Collected data entries:
####
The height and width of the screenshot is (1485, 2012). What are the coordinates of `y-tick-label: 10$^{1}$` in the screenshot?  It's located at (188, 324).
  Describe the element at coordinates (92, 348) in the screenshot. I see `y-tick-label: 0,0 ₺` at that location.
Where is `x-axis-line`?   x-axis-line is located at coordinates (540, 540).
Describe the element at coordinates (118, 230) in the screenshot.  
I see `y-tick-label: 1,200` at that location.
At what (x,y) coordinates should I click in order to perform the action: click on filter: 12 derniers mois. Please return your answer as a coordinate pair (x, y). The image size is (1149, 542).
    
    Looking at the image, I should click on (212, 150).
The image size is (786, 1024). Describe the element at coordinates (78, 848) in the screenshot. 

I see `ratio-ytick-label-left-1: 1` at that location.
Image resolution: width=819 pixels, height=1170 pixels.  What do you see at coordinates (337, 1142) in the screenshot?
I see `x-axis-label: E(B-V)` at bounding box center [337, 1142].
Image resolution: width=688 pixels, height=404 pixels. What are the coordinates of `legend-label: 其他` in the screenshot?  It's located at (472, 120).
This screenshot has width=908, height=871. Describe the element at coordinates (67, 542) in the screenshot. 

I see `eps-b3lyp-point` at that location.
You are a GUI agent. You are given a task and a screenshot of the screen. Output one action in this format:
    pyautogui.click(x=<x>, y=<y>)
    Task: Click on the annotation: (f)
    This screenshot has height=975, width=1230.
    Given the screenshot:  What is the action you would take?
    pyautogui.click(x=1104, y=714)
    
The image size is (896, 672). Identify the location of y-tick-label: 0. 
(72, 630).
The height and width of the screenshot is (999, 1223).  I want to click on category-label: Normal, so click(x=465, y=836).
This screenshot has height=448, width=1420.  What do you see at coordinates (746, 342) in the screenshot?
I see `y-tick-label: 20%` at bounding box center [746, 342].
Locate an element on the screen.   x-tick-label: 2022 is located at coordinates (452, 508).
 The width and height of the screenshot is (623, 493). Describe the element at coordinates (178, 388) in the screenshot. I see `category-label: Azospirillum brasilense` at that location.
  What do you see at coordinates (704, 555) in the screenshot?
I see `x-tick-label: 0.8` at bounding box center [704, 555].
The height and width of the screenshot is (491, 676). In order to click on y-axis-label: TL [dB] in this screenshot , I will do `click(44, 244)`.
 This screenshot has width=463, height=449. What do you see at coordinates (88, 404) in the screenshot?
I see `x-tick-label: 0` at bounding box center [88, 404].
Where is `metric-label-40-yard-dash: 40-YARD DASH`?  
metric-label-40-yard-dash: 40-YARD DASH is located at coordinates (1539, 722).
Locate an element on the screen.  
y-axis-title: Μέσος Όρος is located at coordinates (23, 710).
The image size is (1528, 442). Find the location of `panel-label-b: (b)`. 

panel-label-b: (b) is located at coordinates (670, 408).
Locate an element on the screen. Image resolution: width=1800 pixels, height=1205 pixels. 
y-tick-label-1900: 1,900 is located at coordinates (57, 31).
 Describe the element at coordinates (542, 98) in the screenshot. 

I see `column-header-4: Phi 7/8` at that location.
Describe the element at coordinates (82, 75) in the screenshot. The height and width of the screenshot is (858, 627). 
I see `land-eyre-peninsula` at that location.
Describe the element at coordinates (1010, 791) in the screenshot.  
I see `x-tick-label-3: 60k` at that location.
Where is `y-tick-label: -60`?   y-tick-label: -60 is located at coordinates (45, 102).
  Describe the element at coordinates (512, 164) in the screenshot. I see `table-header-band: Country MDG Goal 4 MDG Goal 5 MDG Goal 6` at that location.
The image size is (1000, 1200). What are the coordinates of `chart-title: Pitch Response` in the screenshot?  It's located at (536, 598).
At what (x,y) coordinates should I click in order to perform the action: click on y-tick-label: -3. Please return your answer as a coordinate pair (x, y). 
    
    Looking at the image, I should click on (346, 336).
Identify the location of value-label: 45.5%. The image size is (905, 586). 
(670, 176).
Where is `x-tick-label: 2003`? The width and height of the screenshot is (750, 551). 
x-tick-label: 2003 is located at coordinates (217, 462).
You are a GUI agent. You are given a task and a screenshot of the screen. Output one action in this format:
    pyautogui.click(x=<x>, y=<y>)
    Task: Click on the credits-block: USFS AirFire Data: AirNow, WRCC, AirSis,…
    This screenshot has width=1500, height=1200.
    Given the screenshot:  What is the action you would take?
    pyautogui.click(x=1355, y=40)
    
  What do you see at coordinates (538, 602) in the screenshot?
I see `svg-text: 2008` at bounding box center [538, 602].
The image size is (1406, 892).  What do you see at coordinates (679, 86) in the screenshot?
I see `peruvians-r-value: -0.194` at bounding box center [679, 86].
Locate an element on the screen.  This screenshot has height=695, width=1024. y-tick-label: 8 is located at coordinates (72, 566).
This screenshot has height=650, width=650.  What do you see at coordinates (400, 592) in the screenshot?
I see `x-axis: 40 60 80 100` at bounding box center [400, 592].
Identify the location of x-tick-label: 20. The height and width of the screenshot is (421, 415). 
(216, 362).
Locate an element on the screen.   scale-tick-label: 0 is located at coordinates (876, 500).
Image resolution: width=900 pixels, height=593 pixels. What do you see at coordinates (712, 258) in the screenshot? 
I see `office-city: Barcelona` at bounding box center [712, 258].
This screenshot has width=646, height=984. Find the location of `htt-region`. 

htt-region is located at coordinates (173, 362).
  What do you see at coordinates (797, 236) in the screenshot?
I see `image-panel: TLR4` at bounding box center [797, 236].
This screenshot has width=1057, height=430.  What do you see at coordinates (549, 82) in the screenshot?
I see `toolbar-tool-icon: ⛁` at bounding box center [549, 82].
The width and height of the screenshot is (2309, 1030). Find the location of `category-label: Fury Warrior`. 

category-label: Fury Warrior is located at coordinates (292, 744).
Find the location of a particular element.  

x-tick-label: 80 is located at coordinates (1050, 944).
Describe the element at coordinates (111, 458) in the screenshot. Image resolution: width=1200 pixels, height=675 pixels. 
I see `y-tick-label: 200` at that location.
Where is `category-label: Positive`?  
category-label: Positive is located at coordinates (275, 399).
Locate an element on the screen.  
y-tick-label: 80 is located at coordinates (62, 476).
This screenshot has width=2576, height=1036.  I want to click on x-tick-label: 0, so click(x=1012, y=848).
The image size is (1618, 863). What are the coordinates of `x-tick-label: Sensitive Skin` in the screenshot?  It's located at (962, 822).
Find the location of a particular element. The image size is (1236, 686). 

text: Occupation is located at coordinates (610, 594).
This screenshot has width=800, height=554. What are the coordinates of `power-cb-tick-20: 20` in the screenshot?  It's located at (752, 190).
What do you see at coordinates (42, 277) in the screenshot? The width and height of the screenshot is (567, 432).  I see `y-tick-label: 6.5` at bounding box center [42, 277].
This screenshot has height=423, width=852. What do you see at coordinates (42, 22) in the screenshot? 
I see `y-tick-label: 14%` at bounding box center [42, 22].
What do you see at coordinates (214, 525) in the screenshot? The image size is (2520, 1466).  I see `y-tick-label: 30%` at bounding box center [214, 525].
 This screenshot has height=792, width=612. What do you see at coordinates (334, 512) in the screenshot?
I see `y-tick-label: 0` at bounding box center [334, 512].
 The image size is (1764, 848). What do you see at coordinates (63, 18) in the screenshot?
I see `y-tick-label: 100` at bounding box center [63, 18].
####
Task description:
Return the lines of the records above, unchanged, from the line containing "is (750, 551)." through the line containing "x-tick-label: 2003 is", inclusive.

Worked solution:
Where is `x-tick-label: 2003`? The width and height of the screenshot is (750, 551). 
x-tick-label: 2003 is located at coordinates (217, 462).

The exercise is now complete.